(Beginning of Record set)

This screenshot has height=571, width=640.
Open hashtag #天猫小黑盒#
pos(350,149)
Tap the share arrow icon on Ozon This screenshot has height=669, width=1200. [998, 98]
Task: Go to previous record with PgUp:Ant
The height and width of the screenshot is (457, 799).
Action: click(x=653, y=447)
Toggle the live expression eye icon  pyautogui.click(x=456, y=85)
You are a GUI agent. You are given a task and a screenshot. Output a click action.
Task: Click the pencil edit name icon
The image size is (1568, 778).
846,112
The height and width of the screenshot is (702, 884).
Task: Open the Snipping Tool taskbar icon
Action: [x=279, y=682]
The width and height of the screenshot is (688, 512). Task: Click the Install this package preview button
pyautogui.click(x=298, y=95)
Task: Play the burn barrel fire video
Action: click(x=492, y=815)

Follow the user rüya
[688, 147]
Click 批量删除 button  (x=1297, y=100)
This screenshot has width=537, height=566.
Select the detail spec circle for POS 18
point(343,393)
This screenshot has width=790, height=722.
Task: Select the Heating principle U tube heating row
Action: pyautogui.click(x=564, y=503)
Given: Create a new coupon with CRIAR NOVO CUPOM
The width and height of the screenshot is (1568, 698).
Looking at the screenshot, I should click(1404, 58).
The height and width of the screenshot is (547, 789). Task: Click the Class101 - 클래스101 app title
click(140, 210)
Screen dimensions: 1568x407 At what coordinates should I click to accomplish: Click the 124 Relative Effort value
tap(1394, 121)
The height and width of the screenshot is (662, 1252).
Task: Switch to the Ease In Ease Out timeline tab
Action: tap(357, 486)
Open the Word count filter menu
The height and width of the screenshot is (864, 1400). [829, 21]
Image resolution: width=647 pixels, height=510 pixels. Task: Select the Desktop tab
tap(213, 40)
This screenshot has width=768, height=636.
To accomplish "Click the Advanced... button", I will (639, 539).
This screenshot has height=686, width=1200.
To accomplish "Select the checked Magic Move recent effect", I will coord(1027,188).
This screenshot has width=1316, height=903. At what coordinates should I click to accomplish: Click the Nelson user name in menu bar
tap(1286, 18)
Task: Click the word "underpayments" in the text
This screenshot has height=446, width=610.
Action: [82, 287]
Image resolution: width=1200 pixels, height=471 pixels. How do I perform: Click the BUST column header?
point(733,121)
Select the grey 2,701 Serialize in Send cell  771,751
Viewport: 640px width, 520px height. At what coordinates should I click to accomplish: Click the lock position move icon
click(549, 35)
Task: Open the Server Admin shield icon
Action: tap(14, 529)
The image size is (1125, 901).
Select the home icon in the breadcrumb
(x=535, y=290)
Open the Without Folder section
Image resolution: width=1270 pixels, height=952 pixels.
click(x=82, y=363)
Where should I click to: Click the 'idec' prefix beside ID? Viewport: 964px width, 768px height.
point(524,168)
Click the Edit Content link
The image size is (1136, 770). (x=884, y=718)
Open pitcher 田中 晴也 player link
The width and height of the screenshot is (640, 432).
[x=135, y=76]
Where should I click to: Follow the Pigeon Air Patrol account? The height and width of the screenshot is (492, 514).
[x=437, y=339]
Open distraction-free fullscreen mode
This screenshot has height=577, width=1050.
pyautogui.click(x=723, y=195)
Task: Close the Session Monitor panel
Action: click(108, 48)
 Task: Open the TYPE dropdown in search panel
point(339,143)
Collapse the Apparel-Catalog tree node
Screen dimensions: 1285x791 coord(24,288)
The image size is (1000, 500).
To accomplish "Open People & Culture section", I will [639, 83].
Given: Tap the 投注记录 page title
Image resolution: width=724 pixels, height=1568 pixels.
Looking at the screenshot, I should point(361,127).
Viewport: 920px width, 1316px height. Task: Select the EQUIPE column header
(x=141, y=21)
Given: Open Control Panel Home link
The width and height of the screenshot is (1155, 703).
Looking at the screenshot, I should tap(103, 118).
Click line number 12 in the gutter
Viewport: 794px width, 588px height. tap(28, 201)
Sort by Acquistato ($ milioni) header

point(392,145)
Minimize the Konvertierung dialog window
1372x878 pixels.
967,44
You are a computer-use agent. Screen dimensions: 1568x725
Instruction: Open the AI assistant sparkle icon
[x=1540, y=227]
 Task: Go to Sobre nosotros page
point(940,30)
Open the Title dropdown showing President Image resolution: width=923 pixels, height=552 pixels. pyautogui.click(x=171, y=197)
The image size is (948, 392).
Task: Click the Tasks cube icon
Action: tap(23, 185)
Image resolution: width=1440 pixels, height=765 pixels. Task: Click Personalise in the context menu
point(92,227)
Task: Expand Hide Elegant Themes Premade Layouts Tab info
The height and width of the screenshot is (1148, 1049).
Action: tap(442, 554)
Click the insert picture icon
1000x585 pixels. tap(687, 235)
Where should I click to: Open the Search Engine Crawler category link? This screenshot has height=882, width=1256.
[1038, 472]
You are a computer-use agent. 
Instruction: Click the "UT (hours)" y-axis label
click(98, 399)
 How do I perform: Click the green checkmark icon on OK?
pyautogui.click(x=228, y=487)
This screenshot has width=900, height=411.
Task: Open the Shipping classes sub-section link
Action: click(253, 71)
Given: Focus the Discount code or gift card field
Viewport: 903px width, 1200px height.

(End of Record set)

### Goal of the exercise
Without leaving anything out, repeat the data exactly.

### Problem solution
This screenshot has height=571, width=640.
Open hashtag #天猫小黑盒#
pos(350,149)
Tap the share arrow icon on Ozon This screenshot has height=669, width=1200. [998, 98]
Task: Go to previous record with PgUp:Ant
The height and width of the screenshot is (457, 799).
Action: click(x=653, y=447)
Toggle the live expression eye icon  pyautogui.click(x=456, y=85)
You are a GUI agent. You are given a task and a screenshot. Output a click action.
Task: Click the pencil edit name icon
The image size is (1568, 778).
846,112
The height and width of the screenshot is (702, 884).
Task: Open the Snipping Tool taskbar icon
Action: [x=279, y=682]
The width and height of the screenshot is (688, 512). Task: Click the Install this package preview button
pyautogui.click(x=298, y=95)
Task: Play the burn barrel fire video
Action: click(x=492, y=815)

Follow the user rüya
[688, 147]
Click 批量删除 button  (x=1297, y=100)
This screenshot has width=537, height=566.
Select the detail spec circle for POS 18
point(343,393)
This screenshot has width=790, height=722.
Task: Select the Heating principle U tube heating row
Action: pyautogui.click(x=564, y=503)
Given: Create a new coupon with CRIAR NOVO CUPOM
The width and height of the screenshot is (1568, 698).
Looking at the screenshot, I should click(1404, 58).
The height and width of the screenshot is (547, 789). Task: Click the Class101 - 클래스101 app title
click(140, 210)
Screen dimensions: 1568x407 At what coordinates should I click to accomplish: Click the 124 Relative Effort value
tap(1394, 121)
The height and width of the screenshot is (662, 1252).
Task: Switch to the Ease In Ease Out timeline tab
Action: tap(357, 486)
Open the Word count filter menu
The height and width of the screenshot is (864, 1400). [829, 21]
Image resolution: width=647 pixels, height=510 pixels. Task: Select the Desktop tab
tap(213, 40)
This screenshot has width=768, height=636.
To accomplish "Click the Advanced... button", I will (639, 539).
This screenshot has height=686, width=1200.
To accomplish "Select the checked Magic Move recent effect", I will coord(1027,188).
This screenshot has width=1316, height=903. At what coordinates should I click to accomplish: Click the Nelson user name in menu bar
tap(1286, 18)
Task: Click the word "underpayments" in the text
This screenshot has height=446, width=610.
Action: [82, 287]
Image resolution: width=1200 pixels, height=471 pixels. How do I perform: Click the BUST column header?
point(733,121)
Select the grey 2,701 Serialize in Send cell  771,751
Viewport: 640px width, 520px height. At what coordinates should I click to accomplish: Click the lock position move icon
click(549, 35)
Task: Open the Server Admin shield icon
Action: tap(14, 529)
The image size is (1125, 901).
Select the home icon in the breadcrumb
(x=535, y=290)
Open the Without Folder section
Image resolution: width=1270 pixels, height=952 pixels.
click(x=82, y=363)
Where should I click to: Click the 'idec' prefix beside ID? Viewport: 964px width, 768px height.
point(524,168)
Click the Edit Content link
The image size is (1136, 770). (x=884, y=718)
Open pitcher 田中 晴也 player link
The width and height of the screenshot is (640, 432).
[x=135, y=76]
Where should I click to: Follow the Pigeon Air Patrol account? The height and width of the screenshot is (492, 514).
[x=437, y=339]
Open distraction-free fullscreen mode
This screenshot has height=577, width=1050.
pyautogui.click(x=723, y=195)
Task: Close the Session Monitor panel
Action: click(108, 48)
 Task: Open the TYPE dropdown in search panel
point(339,143)
Collapse the Apparel-Catalog tree node
Screen dimensions: 1285x791 coord(24,288)
The image size is (1000, 500).
To accomplish "Open People & Culture section", I will [639, 83].
Given: Tap the 投注记录 page title
Image resolution: width=724 pixels, height=1568 pixels.
Looking at the screenshot, I should point(361,127).
Viewport: 920px width, 1316px height. Task: Select the EQUIPE column header
(x=141, y=21)
Given: Open Control Panel Home link
The width and height of the screenshot is (1155, 703).
Looking at the screenshot, I should tap(103, 118).
Click line number 12 in the gutter
Viewport: 794px width, 588px height. tap(28, 201)
Sort by Acquistato ($ milioni) header

point(392,145)
Minimize the Konvertierung dialog window
1372x878 pixels.
967,44
You are a computer-use agent. Screen dimensions: 1568x725
Instruction: Open the AI assistant sparkle icon
[x=1540, y=227]
 Task: Go to Sobre nosotros page
point(940,30)
Open the Title dropdown showing President Image resolution: width=923 pixels, height=552 pixels. pyautogui.click(x=171, y=197)
The image size is (948, 392).
Task: Click the Tasks cube icon
Action: tap(23, 185)
Image resolution: width=1440 pixels, height=765 pixels. Task: Click Personalise in the context menu
point(92,227)
Task: Expand Hide Elegant Themes Premade Layouts Tab info
The height and width of the screenshot is (1148, 1049).
Action: tap(442, 554)
Click the insert picture icon
1000x585 pixels. tap(687, 235)
Where should I click to: Open the Search Engine Crawler category link? This screenshot has height=882, width=1256.
[1038, 472]
You are a computer-use agent. 
Instruction: Click the "UT (hours)" y-axis label
click(98, 399)
 How do I perform: Click the green checkmark icon on OK?
pyautogui.click(x=228, y=487)
This screenshot has width=900, height=411.
Task: Open the Shipping classes sub-section link
Action: click(253, 71)
Given: Focus the Discount code or gift card field
Viewport: 903px width, 1200px height.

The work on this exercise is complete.